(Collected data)
********

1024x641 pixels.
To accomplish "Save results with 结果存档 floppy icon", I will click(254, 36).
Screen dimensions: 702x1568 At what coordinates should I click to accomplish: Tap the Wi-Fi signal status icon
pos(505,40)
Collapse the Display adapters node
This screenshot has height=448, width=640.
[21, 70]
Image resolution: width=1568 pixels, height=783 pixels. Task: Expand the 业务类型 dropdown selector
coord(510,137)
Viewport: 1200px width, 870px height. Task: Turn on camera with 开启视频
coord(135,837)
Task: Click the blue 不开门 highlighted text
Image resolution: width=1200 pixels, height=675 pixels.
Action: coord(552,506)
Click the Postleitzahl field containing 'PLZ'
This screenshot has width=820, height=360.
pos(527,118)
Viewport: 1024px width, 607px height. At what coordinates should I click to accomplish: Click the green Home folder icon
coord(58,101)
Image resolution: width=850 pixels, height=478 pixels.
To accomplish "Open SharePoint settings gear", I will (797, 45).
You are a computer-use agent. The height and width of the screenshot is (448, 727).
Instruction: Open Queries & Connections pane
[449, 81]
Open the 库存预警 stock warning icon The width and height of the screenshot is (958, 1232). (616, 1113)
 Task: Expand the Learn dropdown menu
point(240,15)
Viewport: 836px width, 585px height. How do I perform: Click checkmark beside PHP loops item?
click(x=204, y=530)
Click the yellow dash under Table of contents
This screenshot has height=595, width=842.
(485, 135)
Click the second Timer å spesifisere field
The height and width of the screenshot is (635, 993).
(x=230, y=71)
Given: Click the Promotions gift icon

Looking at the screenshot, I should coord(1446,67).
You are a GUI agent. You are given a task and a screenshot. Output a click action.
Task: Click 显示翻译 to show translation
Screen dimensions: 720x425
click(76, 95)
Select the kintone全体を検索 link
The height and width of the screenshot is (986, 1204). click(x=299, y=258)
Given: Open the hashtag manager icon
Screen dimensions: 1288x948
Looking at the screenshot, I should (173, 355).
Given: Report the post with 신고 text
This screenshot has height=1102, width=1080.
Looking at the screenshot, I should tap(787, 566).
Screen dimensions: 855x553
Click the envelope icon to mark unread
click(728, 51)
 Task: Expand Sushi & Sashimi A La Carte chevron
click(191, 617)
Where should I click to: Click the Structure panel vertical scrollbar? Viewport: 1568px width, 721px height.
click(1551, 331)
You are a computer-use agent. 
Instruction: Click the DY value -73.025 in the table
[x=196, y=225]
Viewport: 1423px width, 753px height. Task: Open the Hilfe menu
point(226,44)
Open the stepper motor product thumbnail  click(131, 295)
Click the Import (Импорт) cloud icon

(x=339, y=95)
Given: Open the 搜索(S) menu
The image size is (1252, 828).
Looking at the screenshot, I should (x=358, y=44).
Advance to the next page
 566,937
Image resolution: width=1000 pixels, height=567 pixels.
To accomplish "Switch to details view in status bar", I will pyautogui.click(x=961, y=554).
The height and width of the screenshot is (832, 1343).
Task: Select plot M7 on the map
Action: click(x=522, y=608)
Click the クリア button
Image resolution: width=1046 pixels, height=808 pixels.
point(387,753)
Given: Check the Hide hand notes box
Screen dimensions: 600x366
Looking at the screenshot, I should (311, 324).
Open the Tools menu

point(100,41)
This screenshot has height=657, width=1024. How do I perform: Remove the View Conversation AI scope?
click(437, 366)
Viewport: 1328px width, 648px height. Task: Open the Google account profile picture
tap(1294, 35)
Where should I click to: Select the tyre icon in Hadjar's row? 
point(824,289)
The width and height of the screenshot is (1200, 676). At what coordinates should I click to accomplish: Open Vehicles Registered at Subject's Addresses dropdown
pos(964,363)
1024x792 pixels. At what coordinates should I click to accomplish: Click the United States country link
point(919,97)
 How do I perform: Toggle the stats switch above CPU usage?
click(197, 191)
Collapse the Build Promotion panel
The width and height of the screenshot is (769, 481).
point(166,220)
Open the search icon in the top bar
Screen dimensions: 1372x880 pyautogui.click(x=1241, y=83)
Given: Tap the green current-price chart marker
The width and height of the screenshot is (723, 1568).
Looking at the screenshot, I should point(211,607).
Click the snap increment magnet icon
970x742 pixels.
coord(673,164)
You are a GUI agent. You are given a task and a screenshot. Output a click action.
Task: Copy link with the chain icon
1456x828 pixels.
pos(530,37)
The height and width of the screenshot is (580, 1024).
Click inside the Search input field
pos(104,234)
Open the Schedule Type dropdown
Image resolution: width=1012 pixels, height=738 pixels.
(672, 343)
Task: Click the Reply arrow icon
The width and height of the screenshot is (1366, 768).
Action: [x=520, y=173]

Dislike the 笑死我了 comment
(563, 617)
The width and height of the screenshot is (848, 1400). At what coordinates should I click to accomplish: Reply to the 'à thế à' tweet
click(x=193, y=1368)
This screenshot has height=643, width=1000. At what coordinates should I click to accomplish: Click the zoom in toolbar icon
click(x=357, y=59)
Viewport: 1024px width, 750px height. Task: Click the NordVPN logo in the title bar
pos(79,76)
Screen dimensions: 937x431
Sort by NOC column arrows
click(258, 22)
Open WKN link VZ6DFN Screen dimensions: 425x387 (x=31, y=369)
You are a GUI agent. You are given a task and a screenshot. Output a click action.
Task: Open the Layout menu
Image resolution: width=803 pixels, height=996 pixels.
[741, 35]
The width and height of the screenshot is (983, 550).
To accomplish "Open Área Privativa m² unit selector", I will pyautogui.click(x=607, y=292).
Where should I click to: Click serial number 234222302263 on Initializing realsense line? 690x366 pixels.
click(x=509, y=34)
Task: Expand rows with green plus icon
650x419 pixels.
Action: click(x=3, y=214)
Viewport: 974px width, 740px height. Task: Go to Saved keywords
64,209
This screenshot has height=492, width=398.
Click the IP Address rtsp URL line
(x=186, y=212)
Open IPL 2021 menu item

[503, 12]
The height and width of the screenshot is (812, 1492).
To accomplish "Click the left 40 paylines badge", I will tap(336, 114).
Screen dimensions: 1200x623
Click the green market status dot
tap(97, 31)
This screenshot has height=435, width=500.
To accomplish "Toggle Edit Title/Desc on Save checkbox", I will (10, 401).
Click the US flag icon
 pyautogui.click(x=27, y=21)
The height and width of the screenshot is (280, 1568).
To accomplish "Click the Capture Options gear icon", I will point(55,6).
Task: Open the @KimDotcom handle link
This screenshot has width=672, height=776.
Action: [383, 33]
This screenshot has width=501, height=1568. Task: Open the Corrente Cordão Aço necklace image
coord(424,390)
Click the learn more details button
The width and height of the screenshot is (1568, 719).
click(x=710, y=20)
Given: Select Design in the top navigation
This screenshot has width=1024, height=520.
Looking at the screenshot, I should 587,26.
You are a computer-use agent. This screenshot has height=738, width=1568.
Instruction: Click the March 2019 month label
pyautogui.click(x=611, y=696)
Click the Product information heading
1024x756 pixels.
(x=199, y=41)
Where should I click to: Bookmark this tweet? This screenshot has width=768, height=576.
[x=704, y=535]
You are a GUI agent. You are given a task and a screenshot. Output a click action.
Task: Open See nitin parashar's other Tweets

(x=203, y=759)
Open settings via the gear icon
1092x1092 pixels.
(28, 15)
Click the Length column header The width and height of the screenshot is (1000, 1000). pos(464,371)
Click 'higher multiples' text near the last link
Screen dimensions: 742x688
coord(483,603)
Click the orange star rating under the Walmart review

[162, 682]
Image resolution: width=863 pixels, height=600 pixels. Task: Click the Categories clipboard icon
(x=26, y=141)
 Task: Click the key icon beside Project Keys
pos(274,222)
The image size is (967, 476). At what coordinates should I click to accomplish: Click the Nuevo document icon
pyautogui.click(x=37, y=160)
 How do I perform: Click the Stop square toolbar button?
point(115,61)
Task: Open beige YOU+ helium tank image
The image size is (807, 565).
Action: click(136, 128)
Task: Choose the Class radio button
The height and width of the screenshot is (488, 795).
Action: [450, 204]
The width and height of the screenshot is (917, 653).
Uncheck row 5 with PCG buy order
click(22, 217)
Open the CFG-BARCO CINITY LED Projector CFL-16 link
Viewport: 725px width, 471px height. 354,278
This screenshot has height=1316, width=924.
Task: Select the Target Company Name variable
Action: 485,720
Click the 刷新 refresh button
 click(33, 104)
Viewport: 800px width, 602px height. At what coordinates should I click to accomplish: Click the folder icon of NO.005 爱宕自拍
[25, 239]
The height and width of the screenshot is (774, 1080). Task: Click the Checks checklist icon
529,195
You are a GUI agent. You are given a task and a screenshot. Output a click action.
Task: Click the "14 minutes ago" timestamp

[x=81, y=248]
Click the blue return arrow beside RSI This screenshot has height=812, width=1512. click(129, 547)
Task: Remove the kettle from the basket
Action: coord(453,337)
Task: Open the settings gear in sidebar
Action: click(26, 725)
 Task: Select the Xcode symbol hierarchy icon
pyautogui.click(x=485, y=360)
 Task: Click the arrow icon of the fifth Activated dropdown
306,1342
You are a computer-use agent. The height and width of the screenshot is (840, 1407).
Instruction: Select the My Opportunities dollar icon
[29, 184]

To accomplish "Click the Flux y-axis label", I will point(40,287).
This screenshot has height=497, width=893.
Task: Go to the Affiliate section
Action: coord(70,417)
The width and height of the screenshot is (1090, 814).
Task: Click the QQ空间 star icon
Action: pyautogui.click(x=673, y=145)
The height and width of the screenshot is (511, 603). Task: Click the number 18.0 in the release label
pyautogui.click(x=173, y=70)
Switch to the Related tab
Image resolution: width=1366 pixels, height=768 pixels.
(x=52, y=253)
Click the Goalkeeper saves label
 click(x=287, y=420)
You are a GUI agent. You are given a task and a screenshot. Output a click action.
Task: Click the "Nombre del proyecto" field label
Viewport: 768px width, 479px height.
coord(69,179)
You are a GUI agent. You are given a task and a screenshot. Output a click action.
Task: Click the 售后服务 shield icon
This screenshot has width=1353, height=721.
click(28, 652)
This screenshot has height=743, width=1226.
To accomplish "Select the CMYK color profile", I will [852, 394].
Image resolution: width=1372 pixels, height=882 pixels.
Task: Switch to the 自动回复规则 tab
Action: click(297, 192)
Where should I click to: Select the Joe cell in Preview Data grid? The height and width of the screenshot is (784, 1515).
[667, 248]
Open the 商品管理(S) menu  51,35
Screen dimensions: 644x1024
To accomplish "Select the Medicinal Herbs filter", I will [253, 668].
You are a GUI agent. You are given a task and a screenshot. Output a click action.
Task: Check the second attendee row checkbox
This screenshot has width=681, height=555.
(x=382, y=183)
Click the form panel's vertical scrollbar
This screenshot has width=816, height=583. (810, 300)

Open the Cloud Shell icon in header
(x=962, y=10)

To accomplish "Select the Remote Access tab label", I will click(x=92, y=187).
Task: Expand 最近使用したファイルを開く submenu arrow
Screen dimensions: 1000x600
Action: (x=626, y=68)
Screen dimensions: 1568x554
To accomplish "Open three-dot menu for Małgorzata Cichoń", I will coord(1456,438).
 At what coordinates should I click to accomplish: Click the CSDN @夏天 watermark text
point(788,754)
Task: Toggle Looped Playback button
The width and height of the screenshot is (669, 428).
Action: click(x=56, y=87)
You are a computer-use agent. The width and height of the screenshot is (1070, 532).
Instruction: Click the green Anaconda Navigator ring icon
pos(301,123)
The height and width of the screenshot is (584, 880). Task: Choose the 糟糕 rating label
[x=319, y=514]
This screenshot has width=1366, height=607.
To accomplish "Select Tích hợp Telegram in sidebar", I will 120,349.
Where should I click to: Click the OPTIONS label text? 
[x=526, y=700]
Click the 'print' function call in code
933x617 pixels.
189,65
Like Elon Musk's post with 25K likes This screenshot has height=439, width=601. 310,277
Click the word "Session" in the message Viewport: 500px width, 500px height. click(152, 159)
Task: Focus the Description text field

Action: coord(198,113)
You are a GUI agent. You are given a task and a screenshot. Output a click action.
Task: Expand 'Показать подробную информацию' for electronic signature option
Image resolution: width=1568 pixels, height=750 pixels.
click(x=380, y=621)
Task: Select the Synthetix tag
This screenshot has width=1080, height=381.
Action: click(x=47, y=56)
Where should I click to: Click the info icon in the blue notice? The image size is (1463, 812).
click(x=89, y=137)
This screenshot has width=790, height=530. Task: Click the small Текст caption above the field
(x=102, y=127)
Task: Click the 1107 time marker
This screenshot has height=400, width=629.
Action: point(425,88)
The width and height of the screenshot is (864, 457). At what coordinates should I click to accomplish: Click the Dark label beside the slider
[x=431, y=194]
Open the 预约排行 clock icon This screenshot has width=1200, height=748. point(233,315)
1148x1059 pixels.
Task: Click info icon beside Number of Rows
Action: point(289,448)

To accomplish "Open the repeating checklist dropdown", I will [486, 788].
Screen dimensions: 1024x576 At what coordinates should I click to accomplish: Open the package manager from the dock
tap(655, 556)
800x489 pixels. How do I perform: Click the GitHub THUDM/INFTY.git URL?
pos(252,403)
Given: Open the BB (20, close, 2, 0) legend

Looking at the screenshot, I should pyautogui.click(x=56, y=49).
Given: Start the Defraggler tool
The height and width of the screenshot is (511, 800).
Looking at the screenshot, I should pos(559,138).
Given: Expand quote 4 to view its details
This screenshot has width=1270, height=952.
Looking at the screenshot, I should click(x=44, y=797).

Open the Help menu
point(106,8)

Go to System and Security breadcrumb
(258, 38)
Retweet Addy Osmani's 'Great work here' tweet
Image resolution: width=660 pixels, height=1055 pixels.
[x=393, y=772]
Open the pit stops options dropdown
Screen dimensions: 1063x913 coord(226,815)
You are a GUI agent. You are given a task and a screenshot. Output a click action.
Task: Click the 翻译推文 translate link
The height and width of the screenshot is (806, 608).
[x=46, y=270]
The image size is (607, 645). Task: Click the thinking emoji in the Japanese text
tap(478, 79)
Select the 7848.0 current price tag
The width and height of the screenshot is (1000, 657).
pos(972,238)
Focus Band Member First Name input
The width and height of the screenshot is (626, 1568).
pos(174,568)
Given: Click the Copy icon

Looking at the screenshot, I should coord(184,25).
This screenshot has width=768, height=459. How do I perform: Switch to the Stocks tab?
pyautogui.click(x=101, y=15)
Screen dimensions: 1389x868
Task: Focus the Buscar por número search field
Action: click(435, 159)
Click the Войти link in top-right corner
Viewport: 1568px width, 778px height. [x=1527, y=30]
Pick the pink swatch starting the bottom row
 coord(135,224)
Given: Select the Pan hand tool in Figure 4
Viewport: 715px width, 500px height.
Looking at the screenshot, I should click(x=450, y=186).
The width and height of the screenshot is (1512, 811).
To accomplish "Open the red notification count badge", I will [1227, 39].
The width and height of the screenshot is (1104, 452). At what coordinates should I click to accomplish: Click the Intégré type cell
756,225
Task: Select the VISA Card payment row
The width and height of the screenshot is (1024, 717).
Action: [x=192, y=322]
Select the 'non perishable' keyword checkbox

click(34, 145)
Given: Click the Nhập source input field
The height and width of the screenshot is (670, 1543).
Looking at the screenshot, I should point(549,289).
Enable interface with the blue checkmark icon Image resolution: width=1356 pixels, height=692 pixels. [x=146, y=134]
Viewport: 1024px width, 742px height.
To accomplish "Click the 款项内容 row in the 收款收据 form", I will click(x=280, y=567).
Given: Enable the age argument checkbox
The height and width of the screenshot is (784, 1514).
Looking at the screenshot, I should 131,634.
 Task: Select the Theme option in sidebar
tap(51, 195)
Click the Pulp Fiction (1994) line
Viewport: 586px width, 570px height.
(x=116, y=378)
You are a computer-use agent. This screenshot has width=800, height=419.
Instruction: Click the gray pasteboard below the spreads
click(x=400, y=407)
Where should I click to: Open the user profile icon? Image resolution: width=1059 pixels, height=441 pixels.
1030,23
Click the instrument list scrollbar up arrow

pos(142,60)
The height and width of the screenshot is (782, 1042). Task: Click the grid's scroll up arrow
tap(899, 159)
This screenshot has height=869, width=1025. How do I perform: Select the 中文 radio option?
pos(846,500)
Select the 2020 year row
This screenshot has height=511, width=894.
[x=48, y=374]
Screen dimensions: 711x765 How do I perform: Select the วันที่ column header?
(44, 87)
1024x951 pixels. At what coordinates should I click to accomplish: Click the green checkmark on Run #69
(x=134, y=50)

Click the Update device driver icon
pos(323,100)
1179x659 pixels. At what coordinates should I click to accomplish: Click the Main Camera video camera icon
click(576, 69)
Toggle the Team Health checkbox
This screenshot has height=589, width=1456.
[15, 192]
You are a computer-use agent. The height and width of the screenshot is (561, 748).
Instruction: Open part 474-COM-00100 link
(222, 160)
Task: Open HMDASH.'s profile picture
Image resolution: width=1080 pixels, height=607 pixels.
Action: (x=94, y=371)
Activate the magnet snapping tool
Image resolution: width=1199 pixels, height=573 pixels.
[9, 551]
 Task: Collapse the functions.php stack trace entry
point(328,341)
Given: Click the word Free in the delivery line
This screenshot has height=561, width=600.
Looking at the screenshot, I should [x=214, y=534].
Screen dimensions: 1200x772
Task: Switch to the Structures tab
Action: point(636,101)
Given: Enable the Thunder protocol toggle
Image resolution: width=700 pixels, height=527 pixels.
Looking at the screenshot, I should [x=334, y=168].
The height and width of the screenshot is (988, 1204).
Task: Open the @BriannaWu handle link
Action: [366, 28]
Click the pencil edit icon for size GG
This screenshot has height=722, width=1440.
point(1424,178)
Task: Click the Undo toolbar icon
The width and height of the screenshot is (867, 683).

********

**Exercise:**
Every line above from the line with "Instruction: Open Queries & Connections pane" to the line with "Image resolution: width=1000", inclusive, must be returned exactly; no other line belongs in the reply.

**Expected answer:**
Instruction: Open Queries & Connections pane
[449, 81]
Open the 库存预警 stock warning icon The width and height of the screenshot is (958, 1232). (616, 1113)
 Task: Expand the Learn dropdown menu
point(240,15)
Viewport: 836px width, 585px height. How do I perform: Click checkmark beside PHP loops item?
click(x=204, y=530)
Click the yellow dash under Table of contents
This screenshot has height=595, width=842.
(485, 135)
Click the second Timer å spesifisere field
The height and width of the screenshot is (635, 993).
(x=230, y=71)
Given: Click the Promotions gift icon

Looking at the screenshot, I should coord(1446,67).
You are a GUI agent. You are given a task and a screenshot. Output a click action.
Task: Click 显示翻译 to show translation
Screen dimensions: 720x425
click(76, 95)
Select the kintone全体を検索 link
The height and width of the screenshot is (986, 1204). click(x=299, y=258)
Given: Open the hashtag manager icon
Screen dimensions: 1288x948
Looking at the screenshot, I should (173, 355).
Given: Report the post with 신고 text
This screenshot has height=1102, width=1080.
Looking at the screenshot, I should tap(787, 566).
Screen dimensions: 855x553
Click the envelope icon to mark unread
click(728, 51)
 Task: Expand Sushi & Sashimi A La Carte chevron
click(191, 617)
Where should I click to: Click the Structure panel vertical scrollbar? Viewport: 1568px width, 721px height.
click(1551, 331)
You are a computer-use agent. 
Instruction: Click the DY value -73.025 in the table
[x=196, y=225]
Viewport: 1423px width, 753px height. Task: Open the Hilfe menu
point(226,44)
Open the stepper motor product thumbnail  click(131, 295)
Click the Import (Импорт) cloud icon

(x=339, y=95)
Given: Open the 搜索(S) menu
The image size is (1252, 828).
Looking at the screenshot, I should (x=358, y=44).
Advance to the next page
 566,937
Image resolution: width=1000 pixels, height=567 pixels.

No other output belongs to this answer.